In an article timed for the debate on the gender pay gap yesterday journalist Polly Toynbee placed care – and how we value it – at the centre of the discussion. The fact that women still tend to be the main carers in their families holds them back from higher paid jobs or makes them accept jobs which are pro rata less than they were earning before they had children. The fact that there are still not enough challenging part-time roles around to meet the demand for them so that women can not only avoid demotion, but continue to progress their careers if they don’t want to work full time, she argued. That’s not to mention that jobs in the caring sector are among the lowest paid.

We simply don’t value care, said Toynbee, because it is mainly women who do it. Yet without people looking after elderly relatives, caring for disabled children, being around to pick up children from nursery or take days off when they are sick or all the myriad things that women mainly do society – at least the part that makes it worthwhile – would simply fall apart.
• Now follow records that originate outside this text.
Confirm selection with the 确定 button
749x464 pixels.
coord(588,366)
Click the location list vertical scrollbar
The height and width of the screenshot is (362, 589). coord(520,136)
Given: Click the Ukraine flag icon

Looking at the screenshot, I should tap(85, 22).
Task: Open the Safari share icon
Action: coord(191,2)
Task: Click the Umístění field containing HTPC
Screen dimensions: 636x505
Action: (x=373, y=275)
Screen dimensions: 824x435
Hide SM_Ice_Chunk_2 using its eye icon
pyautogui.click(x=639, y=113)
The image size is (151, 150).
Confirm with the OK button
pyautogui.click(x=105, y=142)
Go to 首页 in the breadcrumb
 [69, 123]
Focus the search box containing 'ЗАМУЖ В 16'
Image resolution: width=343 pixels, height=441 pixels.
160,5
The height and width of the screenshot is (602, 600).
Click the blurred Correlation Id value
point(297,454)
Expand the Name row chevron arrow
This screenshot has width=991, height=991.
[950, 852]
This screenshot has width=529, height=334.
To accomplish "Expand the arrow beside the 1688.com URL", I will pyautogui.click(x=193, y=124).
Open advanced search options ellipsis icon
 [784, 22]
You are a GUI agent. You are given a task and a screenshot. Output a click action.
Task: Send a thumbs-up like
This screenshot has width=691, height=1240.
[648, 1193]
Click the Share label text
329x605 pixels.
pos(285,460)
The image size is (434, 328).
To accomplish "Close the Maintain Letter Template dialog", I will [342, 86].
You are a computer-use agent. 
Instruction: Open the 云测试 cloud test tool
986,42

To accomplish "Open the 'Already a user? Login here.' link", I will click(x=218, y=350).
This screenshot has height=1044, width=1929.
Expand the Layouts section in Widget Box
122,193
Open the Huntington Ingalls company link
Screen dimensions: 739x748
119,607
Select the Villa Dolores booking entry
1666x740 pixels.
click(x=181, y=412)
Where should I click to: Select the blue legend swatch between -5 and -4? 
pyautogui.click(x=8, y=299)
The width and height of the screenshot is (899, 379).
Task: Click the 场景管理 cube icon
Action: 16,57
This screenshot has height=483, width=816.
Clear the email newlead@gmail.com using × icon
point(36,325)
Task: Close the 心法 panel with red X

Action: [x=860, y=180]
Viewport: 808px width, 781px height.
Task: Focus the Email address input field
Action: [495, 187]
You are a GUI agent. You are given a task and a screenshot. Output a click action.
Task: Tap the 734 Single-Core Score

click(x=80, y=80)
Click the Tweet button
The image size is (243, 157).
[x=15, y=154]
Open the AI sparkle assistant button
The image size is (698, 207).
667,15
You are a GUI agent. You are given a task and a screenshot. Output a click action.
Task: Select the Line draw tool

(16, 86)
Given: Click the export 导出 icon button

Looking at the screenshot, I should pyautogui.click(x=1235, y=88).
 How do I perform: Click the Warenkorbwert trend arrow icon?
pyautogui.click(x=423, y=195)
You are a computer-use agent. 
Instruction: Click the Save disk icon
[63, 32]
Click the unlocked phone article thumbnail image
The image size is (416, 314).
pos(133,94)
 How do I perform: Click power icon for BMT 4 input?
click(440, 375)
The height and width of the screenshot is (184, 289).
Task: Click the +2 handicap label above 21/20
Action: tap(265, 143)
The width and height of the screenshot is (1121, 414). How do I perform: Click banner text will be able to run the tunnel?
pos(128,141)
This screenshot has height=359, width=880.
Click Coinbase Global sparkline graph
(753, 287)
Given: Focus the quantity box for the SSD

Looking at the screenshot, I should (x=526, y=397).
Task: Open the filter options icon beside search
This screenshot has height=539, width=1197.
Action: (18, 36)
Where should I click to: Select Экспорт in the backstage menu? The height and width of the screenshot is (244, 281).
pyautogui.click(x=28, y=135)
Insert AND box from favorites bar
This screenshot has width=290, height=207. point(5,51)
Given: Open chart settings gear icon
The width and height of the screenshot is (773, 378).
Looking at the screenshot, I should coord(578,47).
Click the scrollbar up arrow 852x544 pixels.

It’s not just the big things like settling a child into school or finding a care home for an elderly relative or even attending the Christmas play. It’s the everyday stuff. There are some ads on the tv about looking after elderly people so they are not alone at Christmas. What about the rest of the year?

The thing is that polls endlessly show that women are okay about taking lower pay for flexible jobs. You could say that this shows they are happy about the situation, but maybe their need for flexibility outweighs the pay. I am pretty sure that if they could find a job where they were paid the pro rata equivalent of what they got on full-time hours they would jump at the chance. I spoke to a dad recently. He said he had reduced to 4.5 days a week and his pay was docked accordingly. However, he still did the same job as he did before. “I shouldn’t complain,” he said, “because women do this all the time.” Yes, he should – because it’s simply not fair to be paid less for doing the same amount of work. Similarly, part-time working is not second rate working just because it’s associated mainly with women.

I know there’s been a lot of discussion about the term flexible working in the past few years. It’s traditionally been seen as a bit of a perk for employees, given that it was first promoted as something for parents and carers [read women]. Like Coke Zero, it has been renamed several times in an effort to rebrand it. It’s smart working or agile working or dynamic working. Anything but flexible working because the aim is to encourage more men to take it and the general feeling seems to be that they won’t take it if it’s associated with part-time women. If calling it smart working means more men will be able to share caring responsibilities then so be it. Changing work culture and making it smarter or more flexible will help both men and women, but it’s another example of how something gets devalued if women do it.

Opening up flexible working legislation to all employees is another step towards changing work culture and making it more inclusive. We are told to argue that flexible working can be an advantage for anyone, not just for people with caring responsibilities, which is true and certainly it is in no-one’s interests for people to feel resentful of colleagues because they get to work their hours while others have to work over their hours. Overwork is a different issue and one that affects flexible workers just as much as others.

It’s the way the legislation is put across that is interesting. In a spirit of promoting the benefits of flexible working for everyone, advocates continually say that it is also for those who might want to do a course or run a marathon or pursue another activity. I have lost count of the times I have read about part-time dads running marathons, coaching football teams or doing the Tour de France. I rarely read the same about women. I know a growing number of dads who do share care responsibilities so I wonder if it is that they feel under pressure to justify not working full time by doing something additional. However, is caring for a child or an elderly relative equivalent to running a marathon or doing a DIY course? Or is this just another way for us to pretend that caring doesn’t matter, that it is a “lifestyle choice” or selfish or any of the numerous other pejorative terms that are regularly thrown at it because everything these days seems to be about pitching individuals against one another rather than coming together to look out for each other?